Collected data
====

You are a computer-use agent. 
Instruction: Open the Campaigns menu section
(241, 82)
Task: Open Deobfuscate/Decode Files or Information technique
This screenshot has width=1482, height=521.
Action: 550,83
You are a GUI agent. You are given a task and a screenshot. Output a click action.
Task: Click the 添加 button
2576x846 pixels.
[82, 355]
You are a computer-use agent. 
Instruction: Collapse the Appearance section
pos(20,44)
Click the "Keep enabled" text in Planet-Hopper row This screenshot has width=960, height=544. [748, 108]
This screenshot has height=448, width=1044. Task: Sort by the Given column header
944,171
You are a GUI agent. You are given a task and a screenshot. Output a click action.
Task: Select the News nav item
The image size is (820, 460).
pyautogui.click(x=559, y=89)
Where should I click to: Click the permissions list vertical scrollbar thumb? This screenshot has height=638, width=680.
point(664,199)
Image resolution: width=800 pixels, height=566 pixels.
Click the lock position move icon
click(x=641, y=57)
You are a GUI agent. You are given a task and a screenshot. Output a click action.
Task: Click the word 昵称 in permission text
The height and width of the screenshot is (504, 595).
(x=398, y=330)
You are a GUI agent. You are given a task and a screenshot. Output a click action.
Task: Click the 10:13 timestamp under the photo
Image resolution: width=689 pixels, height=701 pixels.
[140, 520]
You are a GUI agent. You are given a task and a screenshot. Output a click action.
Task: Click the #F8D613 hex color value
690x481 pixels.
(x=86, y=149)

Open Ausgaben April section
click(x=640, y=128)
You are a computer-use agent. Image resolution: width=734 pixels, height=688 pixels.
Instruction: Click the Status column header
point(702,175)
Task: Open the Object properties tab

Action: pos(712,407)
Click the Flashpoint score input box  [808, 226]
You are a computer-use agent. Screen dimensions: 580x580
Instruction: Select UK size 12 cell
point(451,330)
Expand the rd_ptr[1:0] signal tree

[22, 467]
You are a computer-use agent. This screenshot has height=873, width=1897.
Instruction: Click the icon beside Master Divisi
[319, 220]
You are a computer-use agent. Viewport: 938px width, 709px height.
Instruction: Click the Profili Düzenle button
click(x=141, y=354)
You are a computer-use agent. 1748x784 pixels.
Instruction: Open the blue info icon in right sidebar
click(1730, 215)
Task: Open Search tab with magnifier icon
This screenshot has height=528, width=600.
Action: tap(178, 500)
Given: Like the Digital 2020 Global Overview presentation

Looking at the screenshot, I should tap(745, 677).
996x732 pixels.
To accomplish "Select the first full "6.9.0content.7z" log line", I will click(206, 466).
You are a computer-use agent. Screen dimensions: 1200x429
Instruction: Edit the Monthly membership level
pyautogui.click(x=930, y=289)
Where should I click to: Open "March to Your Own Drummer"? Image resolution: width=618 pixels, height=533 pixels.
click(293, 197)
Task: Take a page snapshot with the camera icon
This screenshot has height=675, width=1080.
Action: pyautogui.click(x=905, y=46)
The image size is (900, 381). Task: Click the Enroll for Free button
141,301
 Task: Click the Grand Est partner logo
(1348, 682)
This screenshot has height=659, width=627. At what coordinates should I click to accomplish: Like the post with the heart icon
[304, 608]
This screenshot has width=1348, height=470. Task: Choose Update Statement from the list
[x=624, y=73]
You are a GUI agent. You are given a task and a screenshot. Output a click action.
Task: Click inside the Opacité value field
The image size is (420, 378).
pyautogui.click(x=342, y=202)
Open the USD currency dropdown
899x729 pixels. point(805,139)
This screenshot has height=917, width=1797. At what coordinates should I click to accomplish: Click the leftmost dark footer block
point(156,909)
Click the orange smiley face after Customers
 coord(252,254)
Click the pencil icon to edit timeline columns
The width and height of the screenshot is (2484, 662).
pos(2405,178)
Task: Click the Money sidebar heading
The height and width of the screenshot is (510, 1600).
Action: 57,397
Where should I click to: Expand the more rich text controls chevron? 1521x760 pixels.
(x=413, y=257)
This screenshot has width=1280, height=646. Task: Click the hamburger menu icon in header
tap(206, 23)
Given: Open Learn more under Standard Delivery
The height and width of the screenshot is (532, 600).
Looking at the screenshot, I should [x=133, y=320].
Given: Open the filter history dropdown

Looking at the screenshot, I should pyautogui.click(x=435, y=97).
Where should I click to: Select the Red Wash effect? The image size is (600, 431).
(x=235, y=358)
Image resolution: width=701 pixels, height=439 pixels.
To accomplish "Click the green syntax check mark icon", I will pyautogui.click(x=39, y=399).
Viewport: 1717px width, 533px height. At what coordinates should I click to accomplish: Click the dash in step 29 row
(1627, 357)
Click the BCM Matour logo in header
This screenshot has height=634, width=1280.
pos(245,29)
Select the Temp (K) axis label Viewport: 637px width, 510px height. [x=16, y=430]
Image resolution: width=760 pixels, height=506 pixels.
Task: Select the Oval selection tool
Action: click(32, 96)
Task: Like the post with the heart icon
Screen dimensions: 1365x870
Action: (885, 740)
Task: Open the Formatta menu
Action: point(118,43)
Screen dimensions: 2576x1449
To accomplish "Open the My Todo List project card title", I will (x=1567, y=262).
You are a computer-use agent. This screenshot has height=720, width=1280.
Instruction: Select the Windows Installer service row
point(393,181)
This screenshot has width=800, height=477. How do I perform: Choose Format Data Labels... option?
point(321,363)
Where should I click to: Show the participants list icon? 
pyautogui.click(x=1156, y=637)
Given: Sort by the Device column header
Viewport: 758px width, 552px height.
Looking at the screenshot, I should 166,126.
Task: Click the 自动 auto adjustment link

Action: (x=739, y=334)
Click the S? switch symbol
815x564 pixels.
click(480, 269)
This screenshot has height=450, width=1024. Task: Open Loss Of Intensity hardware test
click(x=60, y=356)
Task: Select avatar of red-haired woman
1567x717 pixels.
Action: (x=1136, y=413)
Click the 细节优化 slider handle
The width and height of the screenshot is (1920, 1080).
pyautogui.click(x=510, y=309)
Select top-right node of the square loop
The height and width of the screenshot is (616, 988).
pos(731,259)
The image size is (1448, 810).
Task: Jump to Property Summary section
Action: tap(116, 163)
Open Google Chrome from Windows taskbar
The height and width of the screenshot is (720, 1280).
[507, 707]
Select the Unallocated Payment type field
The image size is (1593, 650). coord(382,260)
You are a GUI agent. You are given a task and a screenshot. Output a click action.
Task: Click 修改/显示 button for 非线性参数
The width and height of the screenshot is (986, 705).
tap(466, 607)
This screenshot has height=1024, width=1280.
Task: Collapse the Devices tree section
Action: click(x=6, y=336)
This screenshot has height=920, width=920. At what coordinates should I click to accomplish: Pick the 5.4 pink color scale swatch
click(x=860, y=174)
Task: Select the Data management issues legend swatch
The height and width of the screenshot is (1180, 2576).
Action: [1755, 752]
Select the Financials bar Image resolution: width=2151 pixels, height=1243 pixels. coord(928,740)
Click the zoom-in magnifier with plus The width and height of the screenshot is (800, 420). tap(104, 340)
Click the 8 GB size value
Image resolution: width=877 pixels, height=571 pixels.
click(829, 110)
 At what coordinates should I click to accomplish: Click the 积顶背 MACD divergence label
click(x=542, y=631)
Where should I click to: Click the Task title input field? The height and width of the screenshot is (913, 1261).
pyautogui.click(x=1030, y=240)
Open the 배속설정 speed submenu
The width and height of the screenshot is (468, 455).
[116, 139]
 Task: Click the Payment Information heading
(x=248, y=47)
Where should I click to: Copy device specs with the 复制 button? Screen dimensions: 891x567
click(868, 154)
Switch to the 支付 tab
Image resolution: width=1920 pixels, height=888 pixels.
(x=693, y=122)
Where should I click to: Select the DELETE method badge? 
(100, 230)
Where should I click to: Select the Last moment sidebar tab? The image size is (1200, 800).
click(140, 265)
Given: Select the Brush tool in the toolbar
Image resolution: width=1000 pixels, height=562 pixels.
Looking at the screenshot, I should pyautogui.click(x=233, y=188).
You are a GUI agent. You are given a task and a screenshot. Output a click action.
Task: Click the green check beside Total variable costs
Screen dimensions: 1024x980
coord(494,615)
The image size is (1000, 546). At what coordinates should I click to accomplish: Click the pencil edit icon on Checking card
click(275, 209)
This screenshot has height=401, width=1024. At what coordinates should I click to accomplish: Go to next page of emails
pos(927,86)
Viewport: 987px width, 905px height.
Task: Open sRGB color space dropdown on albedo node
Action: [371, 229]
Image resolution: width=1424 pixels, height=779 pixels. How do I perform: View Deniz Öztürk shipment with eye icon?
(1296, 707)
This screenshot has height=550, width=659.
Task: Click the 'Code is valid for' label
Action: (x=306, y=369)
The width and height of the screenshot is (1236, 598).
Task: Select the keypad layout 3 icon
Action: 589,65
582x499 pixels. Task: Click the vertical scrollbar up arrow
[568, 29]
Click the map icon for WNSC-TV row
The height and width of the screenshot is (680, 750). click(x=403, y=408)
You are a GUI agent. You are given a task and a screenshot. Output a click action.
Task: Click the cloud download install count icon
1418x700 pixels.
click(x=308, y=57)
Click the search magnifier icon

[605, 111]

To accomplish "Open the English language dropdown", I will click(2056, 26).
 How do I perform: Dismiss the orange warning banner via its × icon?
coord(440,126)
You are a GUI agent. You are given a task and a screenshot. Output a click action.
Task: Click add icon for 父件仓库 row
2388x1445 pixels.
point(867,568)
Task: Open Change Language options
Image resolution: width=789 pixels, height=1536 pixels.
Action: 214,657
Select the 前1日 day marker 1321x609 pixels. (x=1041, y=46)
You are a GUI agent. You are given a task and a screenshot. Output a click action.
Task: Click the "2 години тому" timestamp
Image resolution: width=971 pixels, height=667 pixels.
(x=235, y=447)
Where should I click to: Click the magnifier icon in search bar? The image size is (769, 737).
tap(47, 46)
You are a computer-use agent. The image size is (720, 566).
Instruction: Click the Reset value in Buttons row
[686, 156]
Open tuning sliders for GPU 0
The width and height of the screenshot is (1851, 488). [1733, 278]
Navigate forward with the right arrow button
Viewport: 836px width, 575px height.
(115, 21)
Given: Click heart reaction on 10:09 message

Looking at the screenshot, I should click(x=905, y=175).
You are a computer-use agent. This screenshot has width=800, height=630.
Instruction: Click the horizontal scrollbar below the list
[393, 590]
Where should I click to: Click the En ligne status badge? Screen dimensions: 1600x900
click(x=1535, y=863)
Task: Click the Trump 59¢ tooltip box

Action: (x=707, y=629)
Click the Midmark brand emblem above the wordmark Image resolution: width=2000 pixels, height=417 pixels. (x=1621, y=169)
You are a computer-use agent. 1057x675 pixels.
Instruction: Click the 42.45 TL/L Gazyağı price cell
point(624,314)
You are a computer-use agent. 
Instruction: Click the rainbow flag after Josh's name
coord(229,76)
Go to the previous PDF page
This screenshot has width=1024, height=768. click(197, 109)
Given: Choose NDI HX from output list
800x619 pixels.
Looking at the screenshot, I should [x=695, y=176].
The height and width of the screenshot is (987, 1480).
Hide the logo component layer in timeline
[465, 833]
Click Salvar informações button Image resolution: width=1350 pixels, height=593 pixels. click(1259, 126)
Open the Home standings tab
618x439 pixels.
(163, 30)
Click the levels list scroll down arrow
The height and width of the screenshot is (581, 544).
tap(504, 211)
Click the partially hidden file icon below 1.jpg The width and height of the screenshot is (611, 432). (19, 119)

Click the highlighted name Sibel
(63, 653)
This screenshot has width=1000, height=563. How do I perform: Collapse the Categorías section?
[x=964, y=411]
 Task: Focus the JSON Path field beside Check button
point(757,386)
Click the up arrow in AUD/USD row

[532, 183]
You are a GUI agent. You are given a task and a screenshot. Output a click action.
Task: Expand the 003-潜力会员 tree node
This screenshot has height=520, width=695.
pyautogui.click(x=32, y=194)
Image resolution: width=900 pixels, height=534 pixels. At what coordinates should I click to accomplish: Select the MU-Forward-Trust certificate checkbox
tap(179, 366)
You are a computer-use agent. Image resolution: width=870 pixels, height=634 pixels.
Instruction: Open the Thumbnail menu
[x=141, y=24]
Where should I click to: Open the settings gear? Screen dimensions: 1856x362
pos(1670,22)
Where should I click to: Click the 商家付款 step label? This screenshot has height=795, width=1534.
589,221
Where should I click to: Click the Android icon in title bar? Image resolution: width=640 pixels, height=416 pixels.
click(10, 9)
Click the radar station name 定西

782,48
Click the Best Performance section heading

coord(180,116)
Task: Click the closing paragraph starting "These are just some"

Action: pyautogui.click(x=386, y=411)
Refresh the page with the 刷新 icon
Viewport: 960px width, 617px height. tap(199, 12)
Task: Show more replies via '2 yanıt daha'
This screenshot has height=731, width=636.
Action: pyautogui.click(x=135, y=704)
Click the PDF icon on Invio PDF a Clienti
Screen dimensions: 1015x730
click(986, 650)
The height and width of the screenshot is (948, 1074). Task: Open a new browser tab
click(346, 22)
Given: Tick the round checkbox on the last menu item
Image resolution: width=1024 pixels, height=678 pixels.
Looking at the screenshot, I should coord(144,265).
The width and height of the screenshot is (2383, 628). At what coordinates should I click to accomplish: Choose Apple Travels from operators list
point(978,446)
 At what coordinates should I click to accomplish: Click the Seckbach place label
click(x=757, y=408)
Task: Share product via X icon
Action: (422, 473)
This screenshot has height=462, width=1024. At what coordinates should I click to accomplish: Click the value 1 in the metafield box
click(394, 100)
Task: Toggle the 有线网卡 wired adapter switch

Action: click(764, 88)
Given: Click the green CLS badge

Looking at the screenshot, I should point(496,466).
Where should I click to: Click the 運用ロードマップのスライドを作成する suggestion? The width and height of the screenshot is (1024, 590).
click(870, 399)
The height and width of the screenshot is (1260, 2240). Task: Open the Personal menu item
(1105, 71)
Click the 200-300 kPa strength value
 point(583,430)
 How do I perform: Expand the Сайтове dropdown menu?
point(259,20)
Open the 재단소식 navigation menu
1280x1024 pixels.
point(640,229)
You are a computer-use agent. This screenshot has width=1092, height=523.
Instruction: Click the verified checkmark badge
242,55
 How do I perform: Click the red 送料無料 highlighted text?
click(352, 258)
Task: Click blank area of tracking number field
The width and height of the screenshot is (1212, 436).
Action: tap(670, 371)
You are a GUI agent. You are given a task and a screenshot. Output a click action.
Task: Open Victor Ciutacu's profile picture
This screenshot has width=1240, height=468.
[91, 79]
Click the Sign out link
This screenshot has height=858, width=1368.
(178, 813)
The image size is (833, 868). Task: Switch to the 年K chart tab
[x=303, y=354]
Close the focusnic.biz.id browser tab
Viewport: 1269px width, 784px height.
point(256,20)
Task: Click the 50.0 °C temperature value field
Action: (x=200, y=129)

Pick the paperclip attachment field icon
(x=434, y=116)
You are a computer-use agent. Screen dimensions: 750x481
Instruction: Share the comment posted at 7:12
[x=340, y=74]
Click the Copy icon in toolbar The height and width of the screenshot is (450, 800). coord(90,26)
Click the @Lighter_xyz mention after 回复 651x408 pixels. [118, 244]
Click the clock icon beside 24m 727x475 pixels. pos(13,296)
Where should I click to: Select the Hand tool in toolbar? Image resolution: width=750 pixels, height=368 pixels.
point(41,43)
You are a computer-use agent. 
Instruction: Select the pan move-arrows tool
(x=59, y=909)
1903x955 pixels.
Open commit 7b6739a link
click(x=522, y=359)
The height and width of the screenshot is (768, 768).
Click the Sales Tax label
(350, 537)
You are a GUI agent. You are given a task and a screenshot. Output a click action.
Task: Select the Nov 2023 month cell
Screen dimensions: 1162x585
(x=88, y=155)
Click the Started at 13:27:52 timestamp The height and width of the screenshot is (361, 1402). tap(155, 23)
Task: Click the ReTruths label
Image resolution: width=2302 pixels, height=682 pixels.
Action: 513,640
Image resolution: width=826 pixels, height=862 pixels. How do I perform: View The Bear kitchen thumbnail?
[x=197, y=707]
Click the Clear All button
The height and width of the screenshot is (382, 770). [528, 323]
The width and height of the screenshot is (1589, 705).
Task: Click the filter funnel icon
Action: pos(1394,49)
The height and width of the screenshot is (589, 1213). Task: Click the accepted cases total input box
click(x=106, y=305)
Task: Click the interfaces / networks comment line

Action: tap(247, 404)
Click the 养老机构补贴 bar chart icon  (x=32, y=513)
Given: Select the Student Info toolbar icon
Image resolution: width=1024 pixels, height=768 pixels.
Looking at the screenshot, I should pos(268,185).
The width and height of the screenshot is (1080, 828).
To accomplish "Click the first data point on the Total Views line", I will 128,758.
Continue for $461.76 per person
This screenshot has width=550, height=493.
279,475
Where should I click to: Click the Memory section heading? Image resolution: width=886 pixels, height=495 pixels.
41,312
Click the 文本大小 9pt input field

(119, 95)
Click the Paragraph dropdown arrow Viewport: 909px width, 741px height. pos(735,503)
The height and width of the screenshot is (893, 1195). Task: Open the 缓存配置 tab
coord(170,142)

====

[WHAT NEEDS TO BE DONE]:
Please reproduce the lines from the line with "2388x1445 pixels." to the line with "Select the 前1日", both ends included, exactly as they appear above.

[OUTPUT FOR THIS TASK]:
2388x1445 pixels.
point(867,568)
Task: Open Change Language options
Image resolution: width=789 pixels, height=1536 pixels.
Action: 214,657
Select the 前1日 day marker 1321x609 pixels. (x=1041, y=46)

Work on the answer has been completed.